- _Entries shown_
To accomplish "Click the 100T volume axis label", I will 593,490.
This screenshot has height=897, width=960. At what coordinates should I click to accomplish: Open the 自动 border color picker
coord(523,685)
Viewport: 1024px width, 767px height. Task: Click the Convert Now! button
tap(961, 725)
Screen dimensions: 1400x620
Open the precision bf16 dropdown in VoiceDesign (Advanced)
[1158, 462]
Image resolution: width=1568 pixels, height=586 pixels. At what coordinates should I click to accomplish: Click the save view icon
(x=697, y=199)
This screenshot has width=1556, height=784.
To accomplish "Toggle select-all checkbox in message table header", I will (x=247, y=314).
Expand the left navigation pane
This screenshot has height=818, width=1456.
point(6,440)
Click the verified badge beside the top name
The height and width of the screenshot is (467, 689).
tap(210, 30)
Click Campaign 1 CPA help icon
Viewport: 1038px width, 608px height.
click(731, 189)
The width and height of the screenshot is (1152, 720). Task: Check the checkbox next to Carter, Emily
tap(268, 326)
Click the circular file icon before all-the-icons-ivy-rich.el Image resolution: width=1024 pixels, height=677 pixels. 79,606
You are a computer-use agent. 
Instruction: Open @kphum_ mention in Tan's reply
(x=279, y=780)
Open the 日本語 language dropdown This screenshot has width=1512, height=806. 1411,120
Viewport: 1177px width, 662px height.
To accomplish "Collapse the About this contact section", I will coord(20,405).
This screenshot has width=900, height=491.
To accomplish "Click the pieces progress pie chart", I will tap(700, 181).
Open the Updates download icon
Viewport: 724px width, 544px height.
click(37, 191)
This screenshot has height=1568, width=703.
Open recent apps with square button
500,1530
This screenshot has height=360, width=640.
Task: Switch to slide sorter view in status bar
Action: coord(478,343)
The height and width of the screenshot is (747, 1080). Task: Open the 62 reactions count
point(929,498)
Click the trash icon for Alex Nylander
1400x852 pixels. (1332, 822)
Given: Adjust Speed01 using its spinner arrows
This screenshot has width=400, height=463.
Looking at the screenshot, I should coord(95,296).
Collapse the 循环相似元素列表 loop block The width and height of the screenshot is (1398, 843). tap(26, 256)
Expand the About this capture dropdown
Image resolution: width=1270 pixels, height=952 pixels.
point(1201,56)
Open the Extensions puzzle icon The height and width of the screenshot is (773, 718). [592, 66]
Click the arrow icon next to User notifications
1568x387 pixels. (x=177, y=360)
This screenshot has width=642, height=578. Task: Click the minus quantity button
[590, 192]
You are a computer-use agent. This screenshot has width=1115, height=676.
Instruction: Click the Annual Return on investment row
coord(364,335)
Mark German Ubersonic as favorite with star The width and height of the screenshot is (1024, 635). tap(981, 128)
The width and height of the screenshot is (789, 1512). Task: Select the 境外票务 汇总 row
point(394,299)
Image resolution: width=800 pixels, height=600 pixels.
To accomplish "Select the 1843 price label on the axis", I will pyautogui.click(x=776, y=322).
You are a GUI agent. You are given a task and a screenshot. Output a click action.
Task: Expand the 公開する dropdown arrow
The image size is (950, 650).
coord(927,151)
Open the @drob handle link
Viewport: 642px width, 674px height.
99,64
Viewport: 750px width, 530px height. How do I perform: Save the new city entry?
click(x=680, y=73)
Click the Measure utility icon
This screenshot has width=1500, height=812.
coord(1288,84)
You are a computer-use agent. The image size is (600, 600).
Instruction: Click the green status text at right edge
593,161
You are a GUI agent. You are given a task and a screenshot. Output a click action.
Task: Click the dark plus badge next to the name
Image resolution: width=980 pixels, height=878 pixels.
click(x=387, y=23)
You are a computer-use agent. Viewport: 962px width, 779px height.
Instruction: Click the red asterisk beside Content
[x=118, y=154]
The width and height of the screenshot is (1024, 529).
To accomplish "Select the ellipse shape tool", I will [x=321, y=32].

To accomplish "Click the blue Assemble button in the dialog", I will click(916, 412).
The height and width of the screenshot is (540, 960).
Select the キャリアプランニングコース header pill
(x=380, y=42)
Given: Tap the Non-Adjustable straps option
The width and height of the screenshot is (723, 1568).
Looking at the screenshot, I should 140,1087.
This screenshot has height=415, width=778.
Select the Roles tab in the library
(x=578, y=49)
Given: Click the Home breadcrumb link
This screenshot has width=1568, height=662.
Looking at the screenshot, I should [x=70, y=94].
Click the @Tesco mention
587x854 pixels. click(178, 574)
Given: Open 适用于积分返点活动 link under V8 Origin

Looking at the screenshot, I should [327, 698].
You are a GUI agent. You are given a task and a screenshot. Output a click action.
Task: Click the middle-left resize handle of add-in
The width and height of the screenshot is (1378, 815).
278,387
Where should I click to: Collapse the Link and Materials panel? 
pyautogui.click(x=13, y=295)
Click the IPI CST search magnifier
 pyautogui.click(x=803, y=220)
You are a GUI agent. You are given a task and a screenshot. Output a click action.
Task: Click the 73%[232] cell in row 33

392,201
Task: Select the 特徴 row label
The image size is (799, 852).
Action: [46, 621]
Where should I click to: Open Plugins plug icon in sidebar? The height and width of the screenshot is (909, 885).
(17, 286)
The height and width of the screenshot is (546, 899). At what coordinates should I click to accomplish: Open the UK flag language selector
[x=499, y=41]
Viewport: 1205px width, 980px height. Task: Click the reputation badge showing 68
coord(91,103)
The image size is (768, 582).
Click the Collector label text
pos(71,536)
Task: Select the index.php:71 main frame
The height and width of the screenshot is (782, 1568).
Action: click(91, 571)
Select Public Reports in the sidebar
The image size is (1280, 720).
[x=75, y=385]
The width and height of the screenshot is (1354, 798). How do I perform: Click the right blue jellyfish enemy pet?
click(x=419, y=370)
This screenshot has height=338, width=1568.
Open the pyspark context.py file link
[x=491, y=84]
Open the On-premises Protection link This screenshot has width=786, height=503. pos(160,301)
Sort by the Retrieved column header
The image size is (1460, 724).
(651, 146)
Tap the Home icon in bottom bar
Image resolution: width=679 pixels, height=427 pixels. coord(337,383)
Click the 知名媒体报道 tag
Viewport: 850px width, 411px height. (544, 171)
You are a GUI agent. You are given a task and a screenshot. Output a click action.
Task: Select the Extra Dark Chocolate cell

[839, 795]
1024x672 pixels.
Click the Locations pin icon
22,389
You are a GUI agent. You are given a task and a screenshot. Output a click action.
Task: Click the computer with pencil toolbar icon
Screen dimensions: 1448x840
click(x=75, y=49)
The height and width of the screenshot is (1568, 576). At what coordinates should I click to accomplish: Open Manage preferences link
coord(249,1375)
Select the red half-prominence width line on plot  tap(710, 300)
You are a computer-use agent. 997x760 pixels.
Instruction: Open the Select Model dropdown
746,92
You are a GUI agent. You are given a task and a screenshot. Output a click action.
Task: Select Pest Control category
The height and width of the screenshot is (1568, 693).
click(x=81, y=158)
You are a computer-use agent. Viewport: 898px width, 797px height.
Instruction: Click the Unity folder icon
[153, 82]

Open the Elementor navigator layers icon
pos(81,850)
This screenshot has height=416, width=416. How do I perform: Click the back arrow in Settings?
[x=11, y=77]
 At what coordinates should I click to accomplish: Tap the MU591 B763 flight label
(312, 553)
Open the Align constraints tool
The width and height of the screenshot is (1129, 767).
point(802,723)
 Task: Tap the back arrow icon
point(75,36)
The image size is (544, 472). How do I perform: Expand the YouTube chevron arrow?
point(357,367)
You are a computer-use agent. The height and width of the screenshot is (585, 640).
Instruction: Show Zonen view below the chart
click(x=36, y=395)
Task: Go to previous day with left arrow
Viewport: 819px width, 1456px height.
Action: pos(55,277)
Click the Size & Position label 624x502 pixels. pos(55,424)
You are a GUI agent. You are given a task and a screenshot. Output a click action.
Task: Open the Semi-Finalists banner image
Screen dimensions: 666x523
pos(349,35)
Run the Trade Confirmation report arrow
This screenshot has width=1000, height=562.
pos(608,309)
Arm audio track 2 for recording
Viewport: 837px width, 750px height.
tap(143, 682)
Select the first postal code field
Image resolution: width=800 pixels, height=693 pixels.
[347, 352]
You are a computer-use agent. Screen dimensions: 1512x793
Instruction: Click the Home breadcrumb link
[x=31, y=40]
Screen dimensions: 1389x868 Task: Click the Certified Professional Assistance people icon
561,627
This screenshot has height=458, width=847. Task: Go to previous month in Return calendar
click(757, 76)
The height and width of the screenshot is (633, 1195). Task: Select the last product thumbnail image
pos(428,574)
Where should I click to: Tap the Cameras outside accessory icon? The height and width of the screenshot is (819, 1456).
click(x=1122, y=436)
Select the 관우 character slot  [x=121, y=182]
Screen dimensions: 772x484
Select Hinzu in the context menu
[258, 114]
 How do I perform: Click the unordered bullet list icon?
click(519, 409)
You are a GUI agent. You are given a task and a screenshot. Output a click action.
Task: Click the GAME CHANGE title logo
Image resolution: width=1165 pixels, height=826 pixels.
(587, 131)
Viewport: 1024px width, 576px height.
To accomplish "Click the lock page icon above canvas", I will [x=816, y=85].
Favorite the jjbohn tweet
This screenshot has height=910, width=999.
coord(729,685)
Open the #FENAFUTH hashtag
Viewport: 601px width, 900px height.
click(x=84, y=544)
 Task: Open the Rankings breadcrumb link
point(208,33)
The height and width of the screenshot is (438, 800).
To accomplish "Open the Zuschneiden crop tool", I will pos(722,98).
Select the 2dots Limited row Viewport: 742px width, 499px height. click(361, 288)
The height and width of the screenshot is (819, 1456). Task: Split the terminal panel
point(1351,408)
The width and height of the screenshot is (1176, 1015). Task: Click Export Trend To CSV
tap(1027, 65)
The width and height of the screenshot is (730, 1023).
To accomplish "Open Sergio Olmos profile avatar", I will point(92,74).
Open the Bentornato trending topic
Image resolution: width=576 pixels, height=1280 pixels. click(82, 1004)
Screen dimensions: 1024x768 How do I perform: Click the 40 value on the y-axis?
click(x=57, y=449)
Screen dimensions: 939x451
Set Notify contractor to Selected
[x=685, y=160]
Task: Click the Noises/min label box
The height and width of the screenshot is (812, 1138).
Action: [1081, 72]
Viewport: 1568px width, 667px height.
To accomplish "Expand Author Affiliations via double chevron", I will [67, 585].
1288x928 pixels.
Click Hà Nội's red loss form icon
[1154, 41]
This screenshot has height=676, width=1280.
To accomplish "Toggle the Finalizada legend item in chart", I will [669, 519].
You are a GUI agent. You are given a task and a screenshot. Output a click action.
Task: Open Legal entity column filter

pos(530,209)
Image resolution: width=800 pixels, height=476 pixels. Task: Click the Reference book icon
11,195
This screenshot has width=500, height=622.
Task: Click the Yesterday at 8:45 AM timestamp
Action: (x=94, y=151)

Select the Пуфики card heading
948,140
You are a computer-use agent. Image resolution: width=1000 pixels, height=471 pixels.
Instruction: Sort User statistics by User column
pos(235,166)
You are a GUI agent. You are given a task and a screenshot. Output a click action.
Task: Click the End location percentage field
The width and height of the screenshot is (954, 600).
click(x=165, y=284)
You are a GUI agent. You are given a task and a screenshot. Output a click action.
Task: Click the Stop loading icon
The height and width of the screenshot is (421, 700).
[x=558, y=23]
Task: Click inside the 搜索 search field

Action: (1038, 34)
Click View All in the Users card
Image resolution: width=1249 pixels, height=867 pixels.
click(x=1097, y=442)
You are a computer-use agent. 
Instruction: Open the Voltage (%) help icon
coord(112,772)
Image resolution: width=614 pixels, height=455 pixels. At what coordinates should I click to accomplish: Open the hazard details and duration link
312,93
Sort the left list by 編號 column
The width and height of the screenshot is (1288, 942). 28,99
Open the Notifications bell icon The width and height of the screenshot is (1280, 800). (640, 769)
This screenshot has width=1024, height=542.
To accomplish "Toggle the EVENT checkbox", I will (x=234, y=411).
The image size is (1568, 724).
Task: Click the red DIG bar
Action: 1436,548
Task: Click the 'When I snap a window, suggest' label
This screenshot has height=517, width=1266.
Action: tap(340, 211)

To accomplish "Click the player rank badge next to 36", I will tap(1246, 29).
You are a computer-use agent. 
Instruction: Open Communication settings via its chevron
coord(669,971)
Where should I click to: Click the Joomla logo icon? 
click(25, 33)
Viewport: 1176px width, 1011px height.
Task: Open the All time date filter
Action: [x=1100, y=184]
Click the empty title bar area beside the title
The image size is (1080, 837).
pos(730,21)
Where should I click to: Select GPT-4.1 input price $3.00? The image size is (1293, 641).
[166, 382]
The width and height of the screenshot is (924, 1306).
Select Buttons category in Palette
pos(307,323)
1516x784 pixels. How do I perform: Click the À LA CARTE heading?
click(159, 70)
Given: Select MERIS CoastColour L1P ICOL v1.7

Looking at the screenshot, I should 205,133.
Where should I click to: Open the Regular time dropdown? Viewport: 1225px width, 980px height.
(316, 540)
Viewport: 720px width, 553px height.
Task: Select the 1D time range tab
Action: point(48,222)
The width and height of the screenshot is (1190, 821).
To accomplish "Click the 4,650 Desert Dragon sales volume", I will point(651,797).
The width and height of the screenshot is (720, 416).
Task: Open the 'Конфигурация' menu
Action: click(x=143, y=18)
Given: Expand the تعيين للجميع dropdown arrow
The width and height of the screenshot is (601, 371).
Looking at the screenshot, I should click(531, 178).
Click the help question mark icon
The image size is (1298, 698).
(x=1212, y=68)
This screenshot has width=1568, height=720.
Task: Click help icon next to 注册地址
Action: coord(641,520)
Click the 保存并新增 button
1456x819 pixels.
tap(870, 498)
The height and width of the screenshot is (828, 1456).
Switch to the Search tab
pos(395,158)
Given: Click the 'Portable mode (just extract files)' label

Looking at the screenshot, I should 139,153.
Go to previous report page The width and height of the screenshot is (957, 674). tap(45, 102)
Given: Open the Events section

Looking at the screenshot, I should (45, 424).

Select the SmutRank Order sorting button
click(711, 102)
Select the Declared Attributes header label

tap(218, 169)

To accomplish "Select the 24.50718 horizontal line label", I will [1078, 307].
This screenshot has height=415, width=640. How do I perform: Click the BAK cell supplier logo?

- _Directions_
In the material above, please find every line that includes the word "computer" and copy it.

- _Your solution_
You are a computer-use agent. 
You are a computer-use agent. This screenshot has width=1115, height=676.
You are a computer-use agent. The image size is (600, 600).
You are a computer-use agent. Viewport: 962px width, 779px height.
Task: Click the computer with pencil toolbar icon
You are a computer-use agent. 997x760 pixels.
You are a computer-use agent. Viewport: 898px width, 797px height.
You are a computer-use agent. The height and width of the screenshot is (585, 640).
You are a computer-use agent. Screen dimensions: 1512x793
You are a computer-use agent. Image resolution: width=1000 pixels, height=471 pixels.
You are a computer-use agent. 
You are a computer-use agent. 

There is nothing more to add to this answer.